By repeating the above process operations, the fuel shear pieces 7 continuously enter the melting section lb and melt.

After going through a cleaning process, it leaves the dissolution tank. Also.

The solution is continuously supplied to the cleaning section 1a as a cleaning solution,
It is supplied to the melting section 1b through the communication pipe.

Further, it leaves the dissolution tank.

〔Effect of the invention〕

According to the present invention, two baskets containing nuclear fuel sheared pieces are
The rotary conveyance device moves the solution inside the annular dissolving tank, and -
After the cycle, the baskets are replaced one after another by the basket exchanger, so the sheared pieces are supplied, melted, and
Washing, removal of residual materials, etc. can be performed in parallel, and the dissolution process can be performed extremely efficiently.
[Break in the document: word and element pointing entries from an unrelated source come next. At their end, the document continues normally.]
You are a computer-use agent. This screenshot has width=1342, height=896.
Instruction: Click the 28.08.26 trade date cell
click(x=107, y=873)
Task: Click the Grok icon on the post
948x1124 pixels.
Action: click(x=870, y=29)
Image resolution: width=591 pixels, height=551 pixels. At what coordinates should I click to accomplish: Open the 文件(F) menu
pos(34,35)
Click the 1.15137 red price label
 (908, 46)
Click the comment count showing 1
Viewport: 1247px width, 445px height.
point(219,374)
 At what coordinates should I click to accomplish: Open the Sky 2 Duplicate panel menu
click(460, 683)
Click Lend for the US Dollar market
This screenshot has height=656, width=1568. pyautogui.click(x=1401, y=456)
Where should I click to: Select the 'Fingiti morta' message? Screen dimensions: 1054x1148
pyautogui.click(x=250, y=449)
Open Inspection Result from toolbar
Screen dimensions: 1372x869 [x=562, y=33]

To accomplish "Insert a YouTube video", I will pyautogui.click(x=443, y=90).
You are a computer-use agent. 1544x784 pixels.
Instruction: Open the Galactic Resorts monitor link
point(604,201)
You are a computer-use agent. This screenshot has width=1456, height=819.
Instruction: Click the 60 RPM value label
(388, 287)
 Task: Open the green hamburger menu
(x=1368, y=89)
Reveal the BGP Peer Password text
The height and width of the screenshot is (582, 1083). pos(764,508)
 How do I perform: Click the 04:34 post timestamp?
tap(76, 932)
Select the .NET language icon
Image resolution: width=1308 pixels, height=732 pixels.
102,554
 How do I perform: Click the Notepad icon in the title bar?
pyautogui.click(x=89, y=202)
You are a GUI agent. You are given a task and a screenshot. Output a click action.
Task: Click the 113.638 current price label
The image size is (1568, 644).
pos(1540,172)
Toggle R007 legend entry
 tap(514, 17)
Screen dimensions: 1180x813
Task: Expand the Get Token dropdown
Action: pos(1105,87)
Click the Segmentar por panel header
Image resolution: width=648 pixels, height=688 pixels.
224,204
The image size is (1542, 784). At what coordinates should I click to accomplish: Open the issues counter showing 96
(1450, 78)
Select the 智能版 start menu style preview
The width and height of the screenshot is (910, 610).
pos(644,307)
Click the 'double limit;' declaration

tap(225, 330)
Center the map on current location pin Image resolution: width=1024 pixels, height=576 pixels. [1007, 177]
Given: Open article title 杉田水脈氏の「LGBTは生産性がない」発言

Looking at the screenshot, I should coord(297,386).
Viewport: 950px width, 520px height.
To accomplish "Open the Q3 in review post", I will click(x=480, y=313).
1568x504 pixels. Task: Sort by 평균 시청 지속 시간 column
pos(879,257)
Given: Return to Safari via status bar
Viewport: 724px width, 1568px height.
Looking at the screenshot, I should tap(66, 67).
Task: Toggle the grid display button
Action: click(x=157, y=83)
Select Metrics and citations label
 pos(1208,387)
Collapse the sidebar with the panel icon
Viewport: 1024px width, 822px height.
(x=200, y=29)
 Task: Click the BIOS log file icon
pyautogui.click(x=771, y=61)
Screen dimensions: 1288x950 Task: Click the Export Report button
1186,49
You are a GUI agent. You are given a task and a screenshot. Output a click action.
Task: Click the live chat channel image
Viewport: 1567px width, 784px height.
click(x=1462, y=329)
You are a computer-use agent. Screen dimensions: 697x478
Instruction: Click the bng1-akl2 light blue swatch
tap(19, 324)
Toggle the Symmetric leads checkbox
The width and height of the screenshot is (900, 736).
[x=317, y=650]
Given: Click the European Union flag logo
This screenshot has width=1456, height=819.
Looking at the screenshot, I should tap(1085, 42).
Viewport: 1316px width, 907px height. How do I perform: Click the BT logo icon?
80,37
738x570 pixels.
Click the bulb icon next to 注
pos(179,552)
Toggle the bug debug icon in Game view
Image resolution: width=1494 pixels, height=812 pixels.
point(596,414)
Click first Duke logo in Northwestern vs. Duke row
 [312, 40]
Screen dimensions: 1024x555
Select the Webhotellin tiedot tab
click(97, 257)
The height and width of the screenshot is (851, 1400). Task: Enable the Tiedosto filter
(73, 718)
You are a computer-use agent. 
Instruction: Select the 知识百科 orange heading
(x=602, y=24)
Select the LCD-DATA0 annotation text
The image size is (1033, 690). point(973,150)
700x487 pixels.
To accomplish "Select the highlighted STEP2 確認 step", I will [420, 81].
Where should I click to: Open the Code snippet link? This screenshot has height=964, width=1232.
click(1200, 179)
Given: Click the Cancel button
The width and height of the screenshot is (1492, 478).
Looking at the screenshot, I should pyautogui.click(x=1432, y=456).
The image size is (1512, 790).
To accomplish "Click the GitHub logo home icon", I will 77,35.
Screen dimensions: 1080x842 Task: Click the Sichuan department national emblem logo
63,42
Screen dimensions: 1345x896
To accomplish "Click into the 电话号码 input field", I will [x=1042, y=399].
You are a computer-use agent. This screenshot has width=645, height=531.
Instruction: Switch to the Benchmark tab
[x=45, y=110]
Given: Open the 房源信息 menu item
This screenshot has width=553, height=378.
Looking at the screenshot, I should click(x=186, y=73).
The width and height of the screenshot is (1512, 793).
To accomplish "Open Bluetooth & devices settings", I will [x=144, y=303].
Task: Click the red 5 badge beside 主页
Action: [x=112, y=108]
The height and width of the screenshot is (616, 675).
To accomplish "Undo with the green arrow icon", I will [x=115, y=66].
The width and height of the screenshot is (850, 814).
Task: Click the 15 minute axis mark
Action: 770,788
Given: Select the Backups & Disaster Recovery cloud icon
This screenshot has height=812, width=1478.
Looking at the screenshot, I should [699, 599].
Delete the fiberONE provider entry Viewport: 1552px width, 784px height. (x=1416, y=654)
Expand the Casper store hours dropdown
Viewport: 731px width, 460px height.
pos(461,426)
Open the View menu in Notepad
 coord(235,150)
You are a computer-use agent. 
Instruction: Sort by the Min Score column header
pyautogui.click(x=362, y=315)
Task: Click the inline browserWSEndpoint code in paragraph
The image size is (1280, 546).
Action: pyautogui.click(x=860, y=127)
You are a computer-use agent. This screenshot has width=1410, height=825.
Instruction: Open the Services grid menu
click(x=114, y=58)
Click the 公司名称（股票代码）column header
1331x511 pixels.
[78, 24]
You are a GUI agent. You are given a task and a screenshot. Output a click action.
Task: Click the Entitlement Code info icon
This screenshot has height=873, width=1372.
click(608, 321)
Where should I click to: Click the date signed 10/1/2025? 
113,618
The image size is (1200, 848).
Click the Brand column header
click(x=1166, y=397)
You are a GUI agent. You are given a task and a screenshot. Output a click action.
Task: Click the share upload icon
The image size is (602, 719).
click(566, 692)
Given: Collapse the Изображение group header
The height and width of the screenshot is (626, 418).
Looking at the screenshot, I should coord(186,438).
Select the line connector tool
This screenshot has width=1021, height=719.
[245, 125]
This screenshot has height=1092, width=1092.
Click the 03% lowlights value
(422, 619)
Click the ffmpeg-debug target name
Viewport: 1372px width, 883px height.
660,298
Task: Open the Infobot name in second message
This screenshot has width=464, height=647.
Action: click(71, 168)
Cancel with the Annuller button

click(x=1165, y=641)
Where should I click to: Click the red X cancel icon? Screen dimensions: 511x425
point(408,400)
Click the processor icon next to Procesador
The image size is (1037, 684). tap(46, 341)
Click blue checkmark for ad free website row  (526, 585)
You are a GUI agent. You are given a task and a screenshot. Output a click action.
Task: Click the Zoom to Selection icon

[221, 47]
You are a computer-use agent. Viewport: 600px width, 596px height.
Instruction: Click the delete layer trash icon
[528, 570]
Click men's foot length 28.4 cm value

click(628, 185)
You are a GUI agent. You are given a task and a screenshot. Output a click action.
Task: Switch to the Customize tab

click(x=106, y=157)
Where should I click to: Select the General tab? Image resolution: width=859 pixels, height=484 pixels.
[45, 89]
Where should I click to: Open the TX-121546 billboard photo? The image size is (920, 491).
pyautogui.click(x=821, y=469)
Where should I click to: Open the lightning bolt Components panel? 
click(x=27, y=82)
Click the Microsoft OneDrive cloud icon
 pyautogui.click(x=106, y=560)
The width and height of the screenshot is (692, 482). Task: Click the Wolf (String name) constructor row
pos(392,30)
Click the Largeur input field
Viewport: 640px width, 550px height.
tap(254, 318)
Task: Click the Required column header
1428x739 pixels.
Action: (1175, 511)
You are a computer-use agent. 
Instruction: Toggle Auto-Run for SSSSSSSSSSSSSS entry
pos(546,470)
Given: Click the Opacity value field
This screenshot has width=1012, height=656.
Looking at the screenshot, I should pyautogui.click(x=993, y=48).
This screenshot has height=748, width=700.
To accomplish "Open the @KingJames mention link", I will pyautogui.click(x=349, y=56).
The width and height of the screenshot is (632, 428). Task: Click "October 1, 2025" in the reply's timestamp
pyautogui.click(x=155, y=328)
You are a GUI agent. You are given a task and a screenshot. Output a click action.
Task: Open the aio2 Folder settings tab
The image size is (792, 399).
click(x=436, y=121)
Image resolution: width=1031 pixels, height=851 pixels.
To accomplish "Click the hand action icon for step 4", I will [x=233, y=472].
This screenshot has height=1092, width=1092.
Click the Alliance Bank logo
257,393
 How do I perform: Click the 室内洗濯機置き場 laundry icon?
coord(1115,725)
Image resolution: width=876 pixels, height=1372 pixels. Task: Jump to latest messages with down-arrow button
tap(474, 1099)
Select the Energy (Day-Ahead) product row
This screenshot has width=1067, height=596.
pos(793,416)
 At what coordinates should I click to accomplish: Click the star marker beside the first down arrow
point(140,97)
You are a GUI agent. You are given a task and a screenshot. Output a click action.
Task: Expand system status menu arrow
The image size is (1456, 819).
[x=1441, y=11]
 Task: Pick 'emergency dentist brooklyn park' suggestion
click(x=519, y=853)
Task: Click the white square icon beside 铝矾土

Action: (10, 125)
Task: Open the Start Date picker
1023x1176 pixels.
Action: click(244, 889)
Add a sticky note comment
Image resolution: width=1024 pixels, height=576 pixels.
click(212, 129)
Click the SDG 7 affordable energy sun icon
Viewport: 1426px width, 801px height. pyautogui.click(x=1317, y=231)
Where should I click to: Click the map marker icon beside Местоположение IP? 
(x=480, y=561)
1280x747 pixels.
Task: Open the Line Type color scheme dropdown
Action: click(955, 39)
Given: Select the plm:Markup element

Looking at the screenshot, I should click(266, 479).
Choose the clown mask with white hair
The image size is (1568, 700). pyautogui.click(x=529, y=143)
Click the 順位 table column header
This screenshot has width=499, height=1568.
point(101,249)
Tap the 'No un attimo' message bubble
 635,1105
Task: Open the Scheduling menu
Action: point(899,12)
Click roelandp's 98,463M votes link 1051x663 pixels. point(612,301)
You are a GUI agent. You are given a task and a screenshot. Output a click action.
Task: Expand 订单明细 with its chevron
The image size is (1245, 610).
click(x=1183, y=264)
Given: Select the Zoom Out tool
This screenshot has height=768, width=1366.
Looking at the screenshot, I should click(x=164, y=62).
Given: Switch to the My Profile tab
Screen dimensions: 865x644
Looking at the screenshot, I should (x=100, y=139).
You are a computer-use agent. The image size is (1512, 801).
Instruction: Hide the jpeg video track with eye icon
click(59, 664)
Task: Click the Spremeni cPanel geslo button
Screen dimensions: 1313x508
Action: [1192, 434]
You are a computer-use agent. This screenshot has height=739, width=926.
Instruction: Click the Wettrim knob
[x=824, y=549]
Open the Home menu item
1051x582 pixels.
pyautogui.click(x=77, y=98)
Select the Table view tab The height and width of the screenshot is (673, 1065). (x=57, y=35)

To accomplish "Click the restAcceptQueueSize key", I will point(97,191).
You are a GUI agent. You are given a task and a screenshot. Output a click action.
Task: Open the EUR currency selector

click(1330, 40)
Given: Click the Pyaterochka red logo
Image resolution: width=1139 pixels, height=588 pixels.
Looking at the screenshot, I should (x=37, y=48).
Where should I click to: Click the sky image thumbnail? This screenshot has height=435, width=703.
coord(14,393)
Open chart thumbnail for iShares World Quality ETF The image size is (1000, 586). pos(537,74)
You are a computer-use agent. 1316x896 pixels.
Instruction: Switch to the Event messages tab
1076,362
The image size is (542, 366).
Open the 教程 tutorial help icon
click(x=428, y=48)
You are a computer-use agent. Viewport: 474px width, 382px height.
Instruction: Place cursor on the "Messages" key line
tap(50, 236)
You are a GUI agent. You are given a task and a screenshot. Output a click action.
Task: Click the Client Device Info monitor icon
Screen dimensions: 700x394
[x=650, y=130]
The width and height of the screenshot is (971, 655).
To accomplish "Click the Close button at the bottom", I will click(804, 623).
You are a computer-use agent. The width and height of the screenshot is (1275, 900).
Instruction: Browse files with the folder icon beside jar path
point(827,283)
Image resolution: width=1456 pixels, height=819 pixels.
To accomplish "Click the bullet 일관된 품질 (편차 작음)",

In addition, when each basket is intermittently rotated by the two-rotation conveyance device, the baskets are taken in and out of the solution, so the solution that comes into contact with the sheared pieces is quickly replaced.
Dissolution reaction is promoted.

[Brief explanation of drawings]

FIG. 1 is a plan view of a dissolving tank according to an embodiment of the present invention, and FIG.
The figure is an elevational sectional view, Figure 3 is a plan sectional view, Figure 4 is a developed view of Figure 3, Figure 5 is a partially enlarged view of Figure 2, and Figure 6.7.
8.9 is an explanatory diagram of the operation of the above embodiment, and FIG. 10 is a sectional view of the conventional one. 10...Dissolution tank main body, la...Washing section, 1b...
Melting part, 1c... Gas phase part, 2... Fuel shearing piece supply chute, 3... Fuel shearing piece inlet door, 40... Rotary conveyance device, 41... Tower, 43... Basket Hanging equipment, 6
a to 6j... Basket, 44... Rotation drive device. 45... Vertical drive device Koma 1 Kunigu Yu 3A 2nd m 4th lwo

Claims (1)

[Claims] A tank body in which a solution reservoir formed in an annular shape is divided into a dissolving part and a cleaning part, and a plurality of holding members provided on the upper part of the tank body and selectively immersed in the dissolving part and the cleaning part. a basket member inserted for each holding member, a basket exchange device and a solution supply/drainage device provided above the tank body, spanning the starting point of the dissolution section and the cleaning section. An apparatus for melting irradiated nuclear fuel.